Nachdem die Landi so tief in der Bevölkerung verankert ist, sollen auch alle etwas davon haben, dass sie Grund zum Jubilieren hat. So sind über das ganze Jahr hinweg zahlreiche Jubiläumsanlässe und spezielle Angebote geplant – einiges davon konnte schon umgesetzt werden. Ganz besonders gross gefeiert wird dann im August. Für das Wochenende vom 15. bis zum 17. August ist das grosse Jubiläumsfest unter dem Motto «Natürlich für alle» geplant. Dabei wird, ganz so wie es sich für eine landwirtschaftliche Genossenschaft gehört, auf dem Feld gefeiert. Man wolle für das Jubiläumsfest eine Schneise in ein Sonnenblumenfeld schlagen und dort einen Teil der Festaktivitäten stattfinden lassen, sagt Urs Huber. Das Sonnenblumenfeld wird in unmittelbarer Nachbarschaft zum Landi-Markt im Schrofen stehen.

Wetterfeste Anlage

Um auch für weniger gutes Wetter gewappnet zu sein, wird gemäss Huber eine grosszügige Infrastruktur mit Zelt und eingestreutem Boden zur Verfügung stehen. «Es wird also niemand im Schlamm versinken, sollte es tatsächlich gerade nicht so schön sein», lacht er. Schliesslich hat man mit dem OK-Chef Pius Angehrn einen versierten Mann an der Hand. Der Organisator der Siebenschläfer-Party kennt sich mit Infrastruktur für grössere Anlässe aus und hat auch bei der Zusammenstellung der Aktivitäten am Dreitagefest aus dem vollen schöpfen können.
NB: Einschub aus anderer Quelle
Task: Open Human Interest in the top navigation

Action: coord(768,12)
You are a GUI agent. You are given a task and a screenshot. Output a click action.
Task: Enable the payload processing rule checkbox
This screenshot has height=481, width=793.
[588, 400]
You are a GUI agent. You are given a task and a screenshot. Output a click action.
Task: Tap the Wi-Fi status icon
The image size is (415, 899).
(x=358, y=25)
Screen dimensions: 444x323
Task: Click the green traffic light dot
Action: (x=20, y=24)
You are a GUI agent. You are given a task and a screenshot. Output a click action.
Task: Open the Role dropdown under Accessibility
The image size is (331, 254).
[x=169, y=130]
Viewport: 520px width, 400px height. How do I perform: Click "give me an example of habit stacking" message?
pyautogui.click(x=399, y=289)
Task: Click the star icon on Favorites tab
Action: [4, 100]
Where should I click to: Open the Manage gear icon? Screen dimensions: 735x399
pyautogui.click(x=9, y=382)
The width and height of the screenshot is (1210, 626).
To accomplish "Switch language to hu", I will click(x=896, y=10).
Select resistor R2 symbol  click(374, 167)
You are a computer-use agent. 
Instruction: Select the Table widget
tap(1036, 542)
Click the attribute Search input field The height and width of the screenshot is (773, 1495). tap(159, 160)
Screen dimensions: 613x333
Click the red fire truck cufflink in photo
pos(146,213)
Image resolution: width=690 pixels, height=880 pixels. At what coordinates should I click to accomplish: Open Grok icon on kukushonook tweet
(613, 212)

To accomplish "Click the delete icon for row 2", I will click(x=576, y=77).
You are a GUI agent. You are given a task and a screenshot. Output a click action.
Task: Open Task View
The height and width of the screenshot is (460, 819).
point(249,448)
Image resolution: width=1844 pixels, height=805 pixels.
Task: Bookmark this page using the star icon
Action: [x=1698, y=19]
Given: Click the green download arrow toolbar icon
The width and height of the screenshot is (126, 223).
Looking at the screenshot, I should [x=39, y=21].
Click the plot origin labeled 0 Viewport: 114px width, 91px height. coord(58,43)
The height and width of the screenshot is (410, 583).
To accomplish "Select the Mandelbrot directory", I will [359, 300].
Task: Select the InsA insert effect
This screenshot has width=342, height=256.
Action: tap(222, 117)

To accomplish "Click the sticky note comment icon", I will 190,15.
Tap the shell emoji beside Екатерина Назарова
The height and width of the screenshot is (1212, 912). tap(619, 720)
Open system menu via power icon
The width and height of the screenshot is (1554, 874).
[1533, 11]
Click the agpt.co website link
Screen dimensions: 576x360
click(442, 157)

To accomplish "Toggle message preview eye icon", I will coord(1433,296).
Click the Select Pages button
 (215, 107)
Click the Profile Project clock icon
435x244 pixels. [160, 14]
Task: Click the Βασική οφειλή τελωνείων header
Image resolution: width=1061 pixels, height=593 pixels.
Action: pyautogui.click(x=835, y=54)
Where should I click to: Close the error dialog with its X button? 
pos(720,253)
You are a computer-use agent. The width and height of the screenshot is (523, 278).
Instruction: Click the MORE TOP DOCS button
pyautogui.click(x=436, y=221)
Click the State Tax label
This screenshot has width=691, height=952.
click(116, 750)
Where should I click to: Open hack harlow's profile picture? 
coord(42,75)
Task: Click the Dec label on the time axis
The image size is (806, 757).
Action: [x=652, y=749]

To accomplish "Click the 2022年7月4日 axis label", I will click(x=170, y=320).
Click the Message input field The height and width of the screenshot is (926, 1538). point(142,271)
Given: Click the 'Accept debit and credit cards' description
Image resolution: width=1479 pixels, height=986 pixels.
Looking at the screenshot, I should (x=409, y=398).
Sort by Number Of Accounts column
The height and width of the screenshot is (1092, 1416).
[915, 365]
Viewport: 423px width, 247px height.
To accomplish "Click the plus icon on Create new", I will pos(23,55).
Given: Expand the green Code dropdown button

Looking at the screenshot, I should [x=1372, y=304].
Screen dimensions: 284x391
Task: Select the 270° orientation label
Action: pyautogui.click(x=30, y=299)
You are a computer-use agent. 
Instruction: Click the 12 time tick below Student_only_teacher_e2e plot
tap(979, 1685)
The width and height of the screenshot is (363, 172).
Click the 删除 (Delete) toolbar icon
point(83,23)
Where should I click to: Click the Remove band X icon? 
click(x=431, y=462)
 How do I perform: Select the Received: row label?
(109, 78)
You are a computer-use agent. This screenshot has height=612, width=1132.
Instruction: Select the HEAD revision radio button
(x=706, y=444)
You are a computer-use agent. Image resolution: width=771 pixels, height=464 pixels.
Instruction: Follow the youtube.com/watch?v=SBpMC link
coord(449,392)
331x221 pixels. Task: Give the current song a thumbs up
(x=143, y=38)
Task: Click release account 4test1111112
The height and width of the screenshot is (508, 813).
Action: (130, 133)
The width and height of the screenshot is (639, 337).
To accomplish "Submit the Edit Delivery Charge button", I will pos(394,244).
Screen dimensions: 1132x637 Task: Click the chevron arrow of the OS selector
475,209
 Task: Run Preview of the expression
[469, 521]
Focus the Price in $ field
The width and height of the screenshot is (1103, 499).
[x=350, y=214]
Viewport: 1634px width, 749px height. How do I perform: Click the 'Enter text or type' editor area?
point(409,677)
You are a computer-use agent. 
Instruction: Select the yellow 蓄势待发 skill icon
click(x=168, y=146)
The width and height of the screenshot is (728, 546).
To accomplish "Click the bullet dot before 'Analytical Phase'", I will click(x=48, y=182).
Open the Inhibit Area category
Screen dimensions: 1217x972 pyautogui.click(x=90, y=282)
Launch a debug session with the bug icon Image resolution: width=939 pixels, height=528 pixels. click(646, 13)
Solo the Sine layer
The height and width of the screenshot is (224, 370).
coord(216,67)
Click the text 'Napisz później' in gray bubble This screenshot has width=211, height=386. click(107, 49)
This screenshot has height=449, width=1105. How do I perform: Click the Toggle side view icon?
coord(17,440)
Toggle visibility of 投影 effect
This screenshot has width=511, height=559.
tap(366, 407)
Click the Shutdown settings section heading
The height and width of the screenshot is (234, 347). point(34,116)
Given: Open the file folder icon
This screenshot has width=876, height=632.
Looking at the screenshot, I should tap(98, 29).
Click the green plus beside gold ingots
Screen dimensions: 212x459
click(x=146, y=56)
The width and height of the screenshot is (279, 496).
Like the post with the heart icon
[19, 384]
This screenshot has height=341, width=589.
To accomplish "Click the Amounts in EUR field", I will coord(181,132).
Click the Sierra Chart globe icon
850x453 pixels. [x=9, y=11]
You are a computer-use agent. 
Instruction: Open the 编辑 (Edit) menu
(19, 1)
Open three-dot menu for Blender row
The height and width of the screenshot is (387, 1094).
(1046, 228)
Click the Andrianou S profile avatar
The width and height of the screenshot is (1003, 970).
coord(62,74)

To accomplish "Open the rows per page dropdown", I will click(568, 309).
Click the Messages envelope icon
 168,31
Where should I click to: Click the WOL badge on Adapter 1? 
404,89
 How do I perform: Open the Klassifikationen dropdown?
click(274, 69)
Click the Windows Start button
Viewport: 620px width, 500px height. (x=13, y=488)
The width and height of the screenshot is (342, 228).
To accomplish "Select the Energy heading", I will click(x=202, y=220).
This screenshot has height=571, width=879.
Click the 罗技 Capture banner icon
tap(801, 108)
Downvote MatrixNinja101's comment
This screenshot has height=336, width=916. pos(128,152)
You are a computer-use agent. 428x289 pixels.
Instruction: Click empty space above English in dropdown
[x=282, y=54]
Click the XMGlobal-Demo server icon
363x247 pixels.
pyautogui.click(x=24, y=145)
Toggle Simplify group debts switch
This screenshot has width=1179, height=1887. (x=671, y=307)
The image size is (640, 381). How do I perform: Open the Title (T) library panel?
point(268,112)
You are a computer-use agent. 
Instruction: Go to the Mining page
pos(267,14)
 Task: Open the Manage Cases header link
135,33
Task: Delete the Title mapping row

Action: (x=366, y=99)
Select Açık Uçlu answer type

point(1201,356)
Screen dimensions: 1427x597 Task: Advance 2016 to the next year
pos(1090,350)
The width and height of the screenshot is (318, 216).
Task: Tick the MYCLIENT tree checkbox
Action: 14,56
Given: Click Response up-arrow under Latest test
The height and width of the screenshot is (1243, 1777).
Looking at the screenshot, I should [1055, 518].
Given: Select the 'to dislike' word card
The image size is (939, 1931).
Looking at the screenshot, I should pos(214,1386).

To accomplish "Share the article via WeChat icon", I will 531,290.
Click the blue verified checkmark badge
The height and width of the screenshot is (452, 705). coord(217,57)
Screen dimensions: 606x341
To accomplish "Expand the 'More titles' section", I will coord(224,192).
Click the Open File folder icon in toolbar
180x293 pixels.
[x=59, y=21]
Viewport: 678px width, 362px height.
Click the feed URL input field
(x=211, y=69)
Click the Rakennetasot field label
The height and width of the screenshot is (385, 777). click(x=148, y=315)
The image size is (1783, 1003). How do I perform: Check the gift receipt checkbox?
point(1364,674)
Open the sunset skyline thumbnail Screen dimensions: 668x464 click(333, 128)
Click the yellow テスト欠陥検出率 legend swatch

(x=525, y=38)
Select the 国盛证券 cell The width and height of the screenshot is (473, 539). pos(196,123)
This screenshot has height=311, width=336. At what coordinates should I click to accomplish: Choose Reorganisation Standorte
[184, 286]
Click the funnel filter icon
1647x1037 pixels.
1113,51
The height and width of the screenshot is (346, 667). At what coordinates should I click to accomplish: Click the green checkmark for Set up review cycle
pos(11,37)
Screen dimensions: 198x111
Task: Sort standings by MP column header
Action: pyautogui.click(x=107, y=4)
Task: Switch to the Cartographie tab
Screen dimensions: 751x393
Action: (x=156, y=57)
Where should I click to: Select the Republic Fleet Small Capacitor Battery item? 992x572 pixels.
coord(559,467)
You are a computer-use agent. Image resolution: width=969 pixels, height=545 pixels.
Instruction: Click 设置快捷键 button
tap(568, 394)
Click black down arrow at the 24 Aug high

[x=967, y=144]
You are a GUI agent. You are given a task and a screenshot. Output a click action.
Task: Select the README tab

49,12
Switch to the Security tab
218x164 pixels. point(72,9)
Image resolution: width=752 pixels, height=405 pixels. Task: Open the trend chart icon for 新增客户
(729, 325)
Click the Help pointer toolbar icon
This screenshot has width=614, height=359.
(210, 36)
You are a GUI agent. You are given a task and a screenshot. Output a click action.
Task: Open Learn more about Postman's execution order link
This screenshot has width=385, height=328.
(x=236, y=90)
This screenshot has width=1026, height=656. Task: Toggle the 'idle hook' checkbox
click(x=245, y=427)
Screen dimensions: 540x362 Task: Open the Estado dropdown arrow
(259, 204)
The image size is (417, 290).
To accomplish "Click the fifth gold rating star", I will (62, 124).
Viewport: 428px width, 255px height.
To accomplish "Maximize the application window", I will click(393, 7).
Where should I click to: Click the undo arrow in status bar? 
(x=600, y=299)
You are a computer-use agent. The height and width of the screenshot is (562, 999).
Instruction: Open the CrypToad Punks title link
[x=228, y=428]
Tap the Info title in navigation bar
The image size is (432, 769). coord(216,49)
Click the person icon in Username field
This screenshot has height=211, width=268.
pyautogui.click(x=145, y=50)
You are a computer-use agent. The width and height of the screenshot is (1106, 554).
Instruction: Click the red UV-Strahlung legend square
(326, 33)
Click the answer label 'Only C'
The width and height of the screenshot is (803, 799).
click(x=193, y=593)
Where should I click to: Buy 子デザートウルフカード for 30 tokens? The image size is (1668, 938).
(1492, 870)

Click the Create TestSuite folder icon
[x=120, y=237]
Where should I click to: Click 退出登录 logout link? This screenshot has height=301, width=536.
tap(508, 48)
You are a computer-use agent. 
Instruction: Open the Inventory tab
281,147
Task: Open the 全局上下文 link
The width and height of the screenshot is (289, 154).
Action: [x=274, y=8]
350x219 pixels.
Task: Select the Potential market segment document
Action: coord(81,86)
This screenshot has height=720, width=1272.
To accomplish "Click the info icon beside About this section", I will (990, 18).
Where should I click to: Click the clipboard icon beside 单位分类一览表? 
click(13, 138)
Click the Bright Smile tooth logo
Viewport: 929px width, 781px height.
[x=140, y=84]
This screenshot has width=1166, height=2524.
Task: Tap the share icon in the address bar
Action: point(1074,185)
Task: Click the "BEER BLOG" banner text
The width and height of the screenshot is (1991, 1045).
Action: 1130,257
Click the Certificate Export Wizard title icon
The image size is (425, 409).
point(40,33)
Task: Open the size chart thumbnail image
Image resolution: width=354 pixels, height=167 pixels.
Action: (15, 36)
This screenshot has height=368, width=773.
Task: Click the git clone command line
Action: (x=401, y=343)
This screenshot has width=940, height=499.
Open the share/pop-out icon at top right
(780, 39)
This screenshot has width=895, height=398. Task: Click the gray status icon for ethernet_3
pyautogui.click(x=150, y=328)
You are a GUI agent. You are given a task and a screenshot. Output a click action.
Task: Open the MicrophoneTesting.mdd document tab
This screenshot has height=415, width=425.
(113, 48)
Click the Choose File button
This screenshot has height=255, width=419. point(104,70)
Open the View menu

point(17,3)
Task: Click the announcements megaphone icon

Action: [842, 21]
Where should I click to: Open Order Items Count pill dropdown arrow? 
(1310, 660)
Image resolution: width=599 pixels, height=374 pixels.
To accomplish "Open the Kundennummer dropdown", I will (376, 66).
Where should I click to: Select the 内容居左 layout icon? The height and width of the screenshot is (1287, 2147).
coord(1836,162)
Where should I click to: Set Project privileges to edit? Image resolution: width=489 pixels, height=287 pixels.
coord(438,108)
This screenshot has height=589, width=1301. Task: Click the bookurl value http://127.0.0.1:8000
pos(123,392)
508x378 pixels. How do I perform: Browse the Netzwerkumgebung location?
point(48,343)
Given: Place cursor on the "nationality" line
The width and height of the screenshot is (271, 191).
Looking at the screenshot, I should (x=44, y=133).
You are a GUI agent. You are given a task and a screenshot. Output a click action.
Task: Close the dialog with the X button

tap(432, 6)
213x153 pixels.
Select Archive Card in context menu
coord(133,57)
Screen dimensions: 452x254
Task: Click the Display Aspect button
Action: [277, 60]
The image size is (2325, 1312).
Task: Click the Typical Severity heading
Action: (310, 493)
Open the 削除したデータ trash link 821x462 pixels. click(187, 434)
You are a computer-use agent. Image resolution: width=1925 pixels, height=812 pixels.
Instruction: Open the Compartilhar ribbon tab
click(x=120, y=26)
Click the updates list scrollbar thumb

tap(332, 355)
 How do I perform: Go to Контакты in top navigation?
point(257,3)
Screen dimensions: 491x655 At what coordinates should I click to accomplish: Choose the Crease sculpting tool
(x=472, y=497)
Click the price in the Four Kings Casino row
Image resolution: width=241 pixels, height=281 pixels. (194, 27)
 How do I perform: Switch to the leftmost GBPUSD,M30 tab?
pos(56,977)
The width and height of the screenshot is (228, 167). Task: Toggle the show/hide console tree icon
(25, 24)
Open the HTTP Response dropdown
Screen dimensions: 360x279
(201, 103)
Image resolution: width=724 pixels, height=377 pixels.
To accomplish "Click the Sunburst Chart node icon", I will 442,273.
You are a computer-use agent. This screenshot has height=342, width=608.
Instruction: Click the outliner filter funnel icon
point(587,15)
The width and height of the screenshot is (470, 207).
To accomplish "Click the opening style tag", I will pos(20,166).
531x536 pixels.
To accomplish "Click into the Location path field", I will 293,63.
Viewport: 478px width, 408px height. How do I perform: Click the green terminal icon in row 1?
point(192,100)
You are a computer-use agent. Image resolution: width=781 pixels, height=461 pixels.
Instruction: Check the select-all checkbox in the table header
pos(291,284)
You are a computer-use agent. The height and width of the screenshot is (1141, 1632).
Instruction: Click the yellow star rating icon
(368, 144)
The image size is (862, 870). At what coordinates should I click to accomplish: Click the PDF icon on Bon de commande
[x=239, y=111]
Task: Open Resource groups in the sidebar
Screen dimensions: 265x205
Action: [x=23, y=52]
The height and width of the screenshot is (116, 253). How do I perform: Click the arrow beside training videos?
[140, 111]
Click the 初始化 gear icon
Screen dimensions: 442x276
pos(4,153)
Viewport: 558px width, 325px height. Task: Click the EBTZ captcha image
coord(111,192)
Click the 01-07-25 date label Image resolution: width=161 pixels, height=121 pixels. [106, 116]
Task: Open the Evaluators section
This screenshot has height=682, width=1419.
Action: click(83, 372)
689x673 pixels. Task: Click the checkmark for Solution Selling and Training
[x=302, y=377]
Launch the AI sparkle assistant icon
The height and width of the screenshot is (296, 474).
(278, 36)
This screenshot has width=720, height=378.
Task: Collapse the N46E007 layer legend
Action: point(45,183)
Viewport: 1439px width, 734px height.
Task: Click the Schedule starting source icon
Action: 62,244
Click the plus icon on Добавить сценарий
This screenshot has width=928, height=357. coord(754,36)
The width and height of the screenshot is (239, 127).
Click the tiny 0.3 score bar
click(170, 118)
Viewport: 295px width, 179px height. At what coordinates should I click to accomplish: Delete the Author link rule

Rennen, Umzug, Ausstellung

Dem Publikum wird am Jubiläumsfest einiges geboten: Auf dem Programm sind Punkte wie ein Einachser-Demonstrationsrennen, ein Umzug, der die Entwicklung der Landmaschinen aufzeigt oder eine Ausstellung über die Landi zu finden. Es stehen aber auch anderweitig Spiel und Spass an, es wird für alle etwas dabei sein, wie das OK versichert.

Zurückgreifen konnte die Landi Aachtal nicht nur auf einen bewährten OK-Chef, sondern auch auf Helferinnen und Helfer, die sich in der jüngeren Vergangenheit als versierte Festveranstalter bewiesen haben: Mit dabei sein werden der DTV und der TV Oberaach sowie die Glöggli-Clique. Auch der für den Sonntag vorgesehene Brunch kommt aus den Händen von Fachfrauen: Für diesen stehen die Landfrauen Hefenhofen-Sommeri zur Verfügung. Damit sei man sicher, im Schrofen ein gelungenes Fest bieten zu können, sagte Urs Huber.